Furthermore, TAK-003 elicited multifunctional CD4 and CD8 T cells and persisted up to three years post-vaccination.

In both dengue-naïve and previously-exposed participants, TAK-003 elicited a strong and rapid T-cell response, with over 90% of subjects achieving a positive response within a month of receiving the first dose.

Positive responses were seen across all four serotypes.

A subgroup analysis of participants 10 years and older showed that T-cell responses were evident within 14 days of vaccination.

This study's findings contrast with the analysis of T-cell responses to the only other licensed dengue vaccine, the first-generation CYD-TDV (Dengvaxia). Unlike TAK-003, which uses a DENV-2 backbone, CYD-TDV is based on a yellow fever YF-17D backbone.

Although the TAK-003 backbone includes only DENV-2-specific NS1, NS3, and NS5 proteins, conservation of these proteins across DENV serotypes likely resulted in simultaneous induction of T cell responses against DENV-1, -3, and -4 following vaccination with TAK-003.

This durable, multitypic T cell immunity may contribute to the prevention of severe dengue in TAK-003 vaccinees and is consistent with the vaccine's long-term efficacy and safety profile, where no increase in severity of disease has been observed in vaccinees with breakthrough infections along with durable high level of protection against dengue leading to hospitalization.

These findings have global significance in preventing additional dengue outbreaks, which may be vastly underreported.

Published by The Lancet Infectious Diseases on October 25, 2024, Bos and colleagues showed that mild or inapparent dengue infections are even more frequent (88%) than previously thought.

And that DENV serotypes differ in the extent of clinical symptoms.

DENV3 was more likely to cause symptomatic and even severe primary dengue than DENV1 and DENV2, while DENV2 had the highest rate of inapparent primary infections.
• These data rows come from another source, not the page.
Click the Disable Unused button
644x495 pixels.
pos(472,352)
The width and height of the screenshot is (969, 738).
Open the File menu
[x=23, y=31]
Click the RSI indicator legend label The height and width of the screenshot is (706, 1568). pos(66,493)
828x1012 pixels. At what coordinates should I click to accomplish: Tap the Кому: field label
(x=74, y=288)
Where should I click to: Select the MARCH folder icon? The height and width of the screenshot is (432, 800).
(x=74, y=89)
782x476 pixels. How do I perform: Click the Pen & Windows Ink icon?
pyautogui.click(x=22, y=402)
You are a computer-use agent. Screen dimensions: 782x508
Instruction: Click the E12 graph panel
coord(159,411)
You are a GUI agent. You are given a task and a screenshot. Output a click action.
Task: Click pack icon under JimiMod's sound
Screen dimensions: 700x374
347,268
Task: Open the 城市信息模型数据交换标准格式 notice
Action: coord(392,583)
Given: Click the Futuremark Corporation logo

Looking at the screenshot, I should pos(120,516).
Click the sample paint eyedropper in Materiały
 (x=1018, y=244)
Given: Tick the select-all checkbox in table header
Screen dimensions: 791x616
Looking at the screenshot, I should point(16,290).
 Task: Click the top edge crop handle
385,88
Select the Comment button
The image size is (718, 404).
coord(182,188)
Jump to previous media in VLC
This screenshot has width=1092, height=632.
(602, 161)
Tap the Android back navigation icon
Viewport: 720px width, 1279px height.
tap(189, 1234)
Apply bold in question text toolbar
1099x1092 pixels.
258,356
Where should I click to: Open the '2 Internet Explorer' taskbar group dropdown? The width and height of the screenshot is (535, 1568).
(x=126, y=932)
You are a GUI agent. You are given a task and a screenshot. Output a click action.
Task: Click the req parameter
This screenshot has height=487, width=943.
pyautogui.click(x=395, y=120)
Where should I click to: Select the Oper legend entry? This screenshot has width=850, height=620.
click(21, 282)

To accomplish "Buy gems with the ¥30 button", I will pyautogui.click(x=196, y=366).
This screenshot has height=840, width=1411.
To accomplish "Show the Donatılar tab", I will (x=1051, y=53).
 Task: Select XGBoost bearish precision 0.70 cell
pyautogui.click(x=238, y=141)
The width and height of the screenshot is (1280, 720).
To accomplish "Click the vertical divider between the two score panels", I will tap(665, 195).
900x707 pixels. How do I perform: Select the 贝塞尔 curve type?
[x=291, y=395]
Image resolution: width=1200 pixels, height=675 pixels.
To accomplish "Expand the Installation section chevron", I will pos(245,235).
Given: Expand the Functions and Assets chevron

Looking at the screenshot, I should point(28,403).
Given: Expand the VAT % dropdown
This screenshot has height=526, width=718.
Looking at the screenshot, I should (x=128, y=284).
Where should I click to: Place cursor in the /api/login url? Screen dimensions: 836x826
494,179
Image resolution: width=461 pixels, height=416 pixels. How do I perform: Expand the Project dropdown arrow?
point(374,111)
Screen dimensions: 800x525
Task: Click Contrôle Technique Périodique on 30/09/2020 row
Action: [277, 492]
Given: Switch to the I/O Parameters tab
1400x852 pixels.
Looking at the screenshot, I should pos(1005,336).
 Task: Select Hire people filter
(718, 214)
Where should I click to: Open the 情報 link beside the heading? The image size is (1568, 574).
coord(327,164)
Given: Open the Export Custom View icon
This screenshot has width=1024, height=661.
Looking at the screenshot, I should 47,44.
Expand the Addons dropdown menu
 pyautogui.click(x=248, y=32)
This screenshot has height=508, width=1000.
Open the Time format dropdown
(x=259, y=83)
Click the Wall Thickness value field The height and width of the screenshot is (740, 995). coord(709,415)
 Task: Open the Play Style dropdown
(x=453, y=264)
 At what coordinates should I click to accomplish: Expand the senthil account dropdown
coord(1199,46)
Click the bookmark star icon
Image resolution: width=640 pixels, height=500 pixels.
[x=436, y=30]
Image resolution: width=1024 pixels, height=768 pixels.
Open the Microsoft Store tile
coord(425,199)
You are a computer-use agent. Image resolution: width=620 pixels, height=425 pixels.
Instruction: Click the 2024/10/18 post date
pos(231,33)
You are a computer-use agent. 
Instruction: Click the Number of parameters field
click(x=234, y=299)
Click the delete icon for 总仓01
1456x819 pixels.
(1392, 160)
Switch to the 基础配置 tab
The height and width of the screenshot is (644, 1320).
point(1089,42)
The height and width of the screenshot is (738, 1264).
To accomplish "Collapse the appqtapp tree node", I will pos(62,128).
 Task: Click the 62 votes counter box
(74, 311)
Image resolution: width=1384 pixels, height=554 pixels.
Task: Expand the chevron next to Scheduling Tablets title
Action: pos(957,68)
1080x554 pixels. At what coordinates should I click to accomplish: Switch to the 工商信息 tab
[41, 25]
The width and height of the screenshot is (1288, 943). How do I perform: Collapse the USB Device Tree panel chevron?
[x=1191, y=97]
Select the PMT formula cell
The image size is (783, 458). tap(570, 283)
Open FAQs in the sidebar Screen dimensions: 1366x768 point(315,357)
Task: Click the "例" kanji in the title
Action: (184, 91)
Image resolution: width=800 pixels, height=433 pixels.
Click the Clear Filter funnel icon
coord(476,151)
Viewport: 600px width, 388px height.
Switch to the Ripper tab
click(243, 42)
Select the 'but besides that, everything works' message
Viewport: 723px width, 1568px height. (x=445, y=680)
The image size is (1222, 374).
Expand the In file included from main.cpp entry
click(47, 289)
In the United States, 50 jurisdictions, led by California, Florida, New Jersey, New York, and Puerto Rico, had reported 6,819 travel-related and locally acquired dengue cases as of October 31, 2024. In Florida, DENV-3 and 4 are the most often detected viruses.

While unavailable in the U.S., the QDENGA vaccine sales significantly increased in numerous countries in 2024.